* **Task details**:
Extract the entries starting at the line that contains "You are a computer-use agent. Screen" and ending with the last line of the entries, reproducing each line unchanged.

_____

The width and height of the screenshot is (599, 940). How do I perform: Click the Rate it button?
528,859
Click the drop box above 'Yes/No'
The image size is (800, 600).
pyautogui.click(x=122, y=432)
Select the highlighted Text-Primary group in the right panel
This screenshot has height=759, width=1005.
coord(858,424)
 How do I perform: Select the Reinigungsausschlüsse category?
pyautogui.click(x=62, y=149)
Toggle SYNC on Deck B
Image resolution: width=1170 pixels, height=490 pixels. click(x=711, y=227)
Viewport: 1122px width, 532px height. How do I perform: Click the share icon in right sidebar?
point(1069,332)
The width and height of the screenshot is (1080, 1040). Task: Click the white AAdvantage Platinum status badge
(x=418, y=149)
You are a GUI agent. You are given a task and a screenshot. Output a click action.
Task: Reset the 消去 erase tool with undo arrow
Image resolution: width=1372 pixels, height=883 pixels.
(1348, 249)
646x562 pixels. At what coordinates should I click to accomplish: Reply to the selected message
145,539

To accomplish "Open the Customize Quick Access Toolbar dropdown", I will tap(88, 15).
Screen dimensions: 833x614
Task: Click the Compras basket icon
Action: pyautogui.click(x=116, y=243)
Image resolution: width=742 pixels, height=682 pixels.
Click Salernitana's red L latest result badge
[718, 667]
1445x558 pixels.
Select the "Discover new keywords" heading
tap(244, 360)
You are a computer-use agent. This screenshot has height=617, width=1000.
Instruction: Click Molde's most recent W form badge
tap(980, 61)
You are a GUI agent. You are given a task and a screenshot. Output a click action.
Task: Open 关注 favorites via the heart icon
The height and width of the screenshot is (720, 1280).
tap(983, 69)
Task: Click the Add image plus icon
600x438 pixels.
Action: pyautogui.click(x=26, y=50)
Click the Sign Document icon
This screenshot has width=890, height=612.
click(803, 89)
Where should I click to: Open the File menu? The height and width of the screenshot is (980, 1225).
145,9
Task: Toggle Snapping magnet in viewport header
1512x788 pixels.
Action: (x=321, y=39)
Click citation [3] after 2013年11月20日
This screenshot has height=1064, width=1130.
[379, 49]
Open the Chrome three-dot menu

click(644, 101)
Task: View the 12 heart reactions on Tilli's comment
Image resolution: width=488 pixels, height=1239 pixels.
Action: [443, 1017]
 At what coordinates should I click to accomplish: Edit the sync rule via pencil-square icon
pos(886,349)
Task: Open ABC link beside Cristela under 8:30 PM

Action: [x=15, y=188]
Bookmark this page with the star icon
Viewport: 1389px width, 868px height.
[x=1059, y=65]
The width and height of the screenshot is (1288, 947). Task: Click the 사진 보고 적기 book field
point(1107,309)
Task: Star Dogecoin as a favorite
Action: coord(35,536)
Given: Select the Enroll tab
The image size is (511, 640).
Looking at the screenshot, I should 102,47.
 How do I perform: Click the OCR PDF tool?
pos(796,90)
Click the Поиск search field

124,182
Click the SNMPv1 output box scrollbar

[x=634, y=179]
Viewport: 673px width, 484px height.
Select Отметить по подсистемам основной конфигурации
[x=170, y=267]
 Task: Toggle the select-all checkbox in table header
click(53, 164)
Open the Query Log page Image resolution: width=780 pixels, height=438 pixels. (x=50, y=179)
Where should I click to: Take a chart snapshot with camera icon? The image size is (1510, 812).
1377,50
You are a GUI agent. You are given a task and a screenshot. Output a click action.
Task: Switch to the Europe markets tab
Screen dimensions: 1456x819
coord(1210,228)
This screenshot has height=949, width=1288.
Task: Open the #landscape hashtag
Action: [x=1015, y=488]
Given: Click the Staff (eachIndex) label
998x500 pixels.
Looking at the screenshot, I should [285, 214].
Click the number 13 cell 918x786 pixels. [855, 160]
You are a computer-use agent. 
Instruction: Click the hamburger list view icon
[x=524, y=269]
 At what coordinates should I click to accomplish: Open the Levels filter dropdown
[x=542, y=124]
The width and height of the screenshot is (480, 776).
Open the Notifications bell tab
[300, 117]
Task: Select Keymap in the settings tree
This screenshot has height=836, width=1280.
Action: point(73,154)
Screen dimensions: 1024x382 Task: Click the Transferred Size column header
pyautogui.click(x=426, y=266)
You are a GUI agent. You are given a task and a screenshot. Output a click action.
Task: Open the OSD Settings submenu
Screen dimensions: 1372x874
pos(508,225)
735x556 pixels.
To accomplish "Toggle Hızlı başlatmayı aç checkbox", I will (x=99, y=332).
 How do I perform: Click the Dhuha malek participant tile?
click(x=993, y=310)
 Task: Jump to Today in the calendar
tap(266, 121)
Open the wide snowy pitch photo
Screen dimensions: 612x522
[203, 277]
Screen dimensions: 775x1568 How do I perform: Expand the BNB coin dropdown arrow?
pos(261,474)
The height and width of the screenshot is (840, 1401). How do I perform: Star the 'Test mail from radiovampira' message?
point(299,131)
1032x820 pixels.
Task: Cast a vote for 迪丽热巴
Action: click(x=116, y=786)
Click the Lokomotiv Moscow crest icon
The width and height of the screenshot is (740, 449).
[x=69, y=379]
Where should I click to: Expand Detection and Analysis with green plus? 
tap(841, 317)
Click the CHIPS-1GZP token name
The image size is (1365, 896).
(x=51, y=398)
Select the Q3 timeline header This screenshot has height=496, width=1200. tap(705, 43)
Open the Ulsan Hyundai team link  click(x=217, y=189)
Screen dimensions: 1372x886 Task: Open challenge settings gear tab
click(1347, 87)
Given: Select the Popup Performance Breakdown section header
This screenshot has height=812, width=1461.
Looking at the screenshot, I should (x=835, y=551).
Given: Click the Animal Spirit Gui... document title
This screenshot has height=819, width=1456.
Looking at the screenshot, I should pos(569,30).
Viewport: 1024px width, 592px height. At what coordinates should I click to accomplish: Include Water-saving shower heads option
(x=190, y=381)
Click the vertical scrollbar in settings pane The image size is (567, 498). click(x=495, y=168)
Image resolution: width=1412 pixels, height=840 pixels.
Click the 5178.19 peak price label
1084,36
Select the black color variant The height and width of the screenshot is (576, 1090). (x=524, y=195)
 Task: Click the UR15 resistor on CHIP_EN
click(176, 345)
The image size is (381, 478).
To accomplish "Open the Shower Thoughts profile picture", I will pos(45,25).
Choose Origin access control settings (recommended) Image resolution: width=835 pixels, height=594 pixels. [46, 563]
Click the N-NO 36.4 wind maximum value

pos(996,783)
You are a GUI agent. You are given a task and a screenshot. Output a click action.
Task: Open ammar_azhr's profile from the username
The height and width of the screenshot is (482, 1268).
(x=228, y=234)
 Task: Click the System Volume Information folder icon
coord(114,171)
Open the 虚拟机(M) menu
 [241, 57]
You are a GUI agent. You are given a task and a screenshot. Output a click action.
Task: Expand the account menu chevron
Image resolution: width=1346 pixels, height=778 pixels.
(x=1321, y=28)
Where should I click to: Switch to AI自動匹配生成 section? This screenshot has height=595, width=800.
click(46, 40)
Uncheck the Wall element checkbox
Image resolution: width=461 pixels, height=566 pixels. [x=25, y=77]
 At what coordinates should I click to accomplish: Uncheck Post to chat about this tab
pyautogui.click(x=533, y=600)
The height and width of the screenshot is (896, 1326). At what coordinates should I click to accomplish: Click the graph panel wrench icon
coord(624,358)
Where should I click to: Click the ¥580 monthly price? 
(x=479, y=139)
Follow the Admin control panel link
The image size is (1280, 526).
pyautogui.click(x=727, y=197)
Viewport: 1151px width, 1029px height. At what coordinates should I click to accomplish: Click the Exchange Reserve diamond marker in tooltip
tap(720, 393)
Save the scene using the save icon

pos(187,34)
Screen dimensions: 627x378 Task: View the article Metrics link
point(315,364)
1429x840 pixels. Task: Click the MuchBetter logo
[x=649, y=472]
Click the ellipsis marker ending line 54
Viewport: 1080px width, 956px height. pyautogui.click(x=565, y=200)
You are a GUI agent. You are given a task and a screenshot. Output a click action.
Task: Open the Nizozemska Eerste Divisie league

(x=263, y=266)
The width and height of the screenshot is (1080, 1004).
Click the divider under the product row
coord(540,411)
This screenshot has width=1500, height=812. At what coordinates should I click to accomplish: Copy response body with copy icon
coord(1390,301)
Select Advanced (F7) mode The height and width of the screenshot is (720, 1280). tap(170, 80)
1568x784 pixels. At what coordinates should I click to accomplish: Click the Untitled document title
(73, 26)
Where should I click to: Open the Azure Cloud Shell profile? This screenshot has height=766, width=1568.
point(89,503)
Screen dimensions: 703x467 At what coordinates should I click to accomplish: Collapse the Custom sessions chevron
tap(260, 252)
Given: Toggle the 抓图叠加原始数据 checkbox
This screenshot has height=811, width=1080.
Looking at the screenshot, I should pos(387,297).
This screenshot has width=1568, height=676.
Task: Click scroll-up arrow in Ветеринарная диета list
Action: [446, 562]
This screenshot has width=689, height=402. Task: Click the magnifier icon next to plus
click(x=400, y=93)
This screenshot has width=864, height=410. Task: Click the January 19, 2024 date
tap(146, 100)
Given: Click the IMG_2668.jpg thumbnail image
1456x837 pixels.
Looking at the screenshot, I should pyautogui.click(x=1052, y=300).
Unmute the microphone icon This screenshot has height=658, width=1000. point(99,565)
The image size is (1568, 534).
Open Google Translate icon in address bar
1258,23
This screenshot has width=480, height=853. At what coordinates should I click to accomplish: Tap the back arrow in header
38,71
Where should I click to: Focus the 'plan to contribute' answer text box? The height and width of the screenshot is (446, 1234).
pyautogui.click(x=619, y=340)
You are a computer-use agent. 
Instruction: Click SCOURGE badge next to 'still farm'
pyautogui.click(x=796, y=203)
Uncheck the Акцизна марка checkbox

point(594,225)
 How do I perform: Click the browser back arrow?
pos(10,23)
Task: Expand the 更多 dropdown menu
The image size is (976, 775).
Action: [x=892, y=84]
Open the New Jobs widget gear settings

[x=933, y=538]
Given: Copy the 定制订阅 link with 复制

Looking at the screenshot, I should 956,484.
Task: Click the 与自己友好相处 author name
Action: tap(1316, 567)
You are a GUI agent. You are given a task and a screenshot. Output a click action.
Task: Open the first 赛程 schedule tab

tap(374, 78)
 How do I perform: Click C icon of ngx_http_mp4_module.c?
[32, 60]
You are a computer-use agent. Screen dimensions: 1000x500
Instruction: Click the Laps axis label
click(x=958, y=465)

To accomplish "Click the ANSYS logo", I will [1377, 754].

_____

* **Output of the exercise**:
You are a computer-use agent. Screen dimensions: 1000x500
Instruction: Click the Laps axis label
click(x=958, y=465)

To accomplish "Click the ANSYS logo", I will [1377, 754].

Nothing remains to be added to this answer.